Installing a wired network throughout a house provides a significant upgrade over traditional wireless connections. A hardwired connection delivers superior stability, guaranteed speed, and predictable reliability, all of which are often compromised by distance, interference, and building materials in a Wi-Fi setup. This type of installation ensures that devices like gaming consoles, streaming media players, and desktop computers receive the fastest possible data throughput with the lowest latency. This guide details the complete do-it-yourself process for running and connecting Ethernet cable throughout a residential structure.
Essential Planning and Material Selection
The installation process begins with selecting the correct cable type and mapping out the network topology. For modern homes, choosing between Category 6 (Cat 6) and Category 6a (Cat 6a) cable is the first step in future-proofing the network. Cat 6 supports up to 1 Gigabit per second (Gbps) over 100 meters, but it can handle 10 Gbps only up to 55 meters, while Cat 6a is designed to transmit 10 Gbps reliably across the full 100-meter length. Selecting Cat 6a is advisable for maximum speed and longevity, especially for cable runs exceeding the 55-meter mark.
The cable jacket material must also be determined based on where the cable will be routed inside the building. Riser-rated cable, designated as CMR (Communications Multipurpose Riser), is formulated to prevent the vertical spread of fire between floors. Plenum-rated cable, or CMP, is designed for use in air-handling spaces like drop ceilings or ducts, as its jacket material emits less toxic smoke when burned, although these spaces are less common in standard residential settings. For general in-wall use within a single floor or a vertical run between floors, CMR cable is generally sufficient and cost-effective.
● ● ● ●
Task requirements
a – Decide whether each statement agrees with the wired network guide, answering yes or no and quoting the guide's deciding words. (i) Cat 6 cable carries 10 Gbps across a full 100-meter run. (ii) Plenum-rated cable gives off less toxic smoke when it burns. (iii) Riser-rated cable is designated CMP.
b – Carry the wired network guide forward from its final sentence.

Dataset records
● ● ● ●
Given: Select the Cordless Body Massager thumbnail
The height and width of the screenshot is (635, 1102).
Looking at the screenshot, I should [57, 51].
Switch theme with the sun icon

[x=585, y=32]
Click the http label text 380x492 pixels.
● ● ● ●
Activity answers
a –
(i) No: "it can handle 10 Gbps only up to 55 meters"
(ii) Yes: "its jacket material emits less toxic smoke when burned"
(iii) No: "Riser-rated cable, designated as CMR"

b –
Before starting any physical work, a detailed route plan must be established, identifying the location of the central distribution point. This central hub is typically where the modem, router, and network switch will reside, often in a basement or utility closet. Accurate measurement of each planned cable run is necessary, ensuring an additional three feet of slack at both ends to facilitate termination and account for unexpected routing obstacles. Specialized tools for this project include a cable stripper, a punch-down tool for wall jacks, a crimper for plugs, and a fish tape to guide the cable through wall voids.
Methods for Running Cable Through Existing Structures
Running the cable through walls is often the most labor-intensive part of the installation, requiring precision and safety awareness. A primary consideration is avoiding proximity to electrical wiring and plumbing pipes, which can cause electromagnetic interference (EMI) or accidental damage. Using a stud finder and, if possible, a wire and pipe detector is important to locate and mark these obstacles before drilling any holes.
Routing cables between floors usually requires drilling through the top plate of the wall on the lower floor and the sole plate of the wall on the upper floor. A long, flexible drill bit, often 3/4 inch or 7/8 inch in diameter, is necessary to make holes large enough for the cable without damaging the surrounding drywall. When drilling near existing electrical lines, turning off the power to that section of the house is a necessary safety precaution.
For horizontal runs within a wall, a fish tape or flexible rods are used to pull the cable between access points cut into the drywall for the wall plates. The cable is securely taped to the fish tape and gently guided through the wall cavity, maintaining a proper bend radius to prevent damage to the internal wire pairs. For runs across ceilings or under floors, accessing the space from an unfinished attic or basement simplifies the process significantly.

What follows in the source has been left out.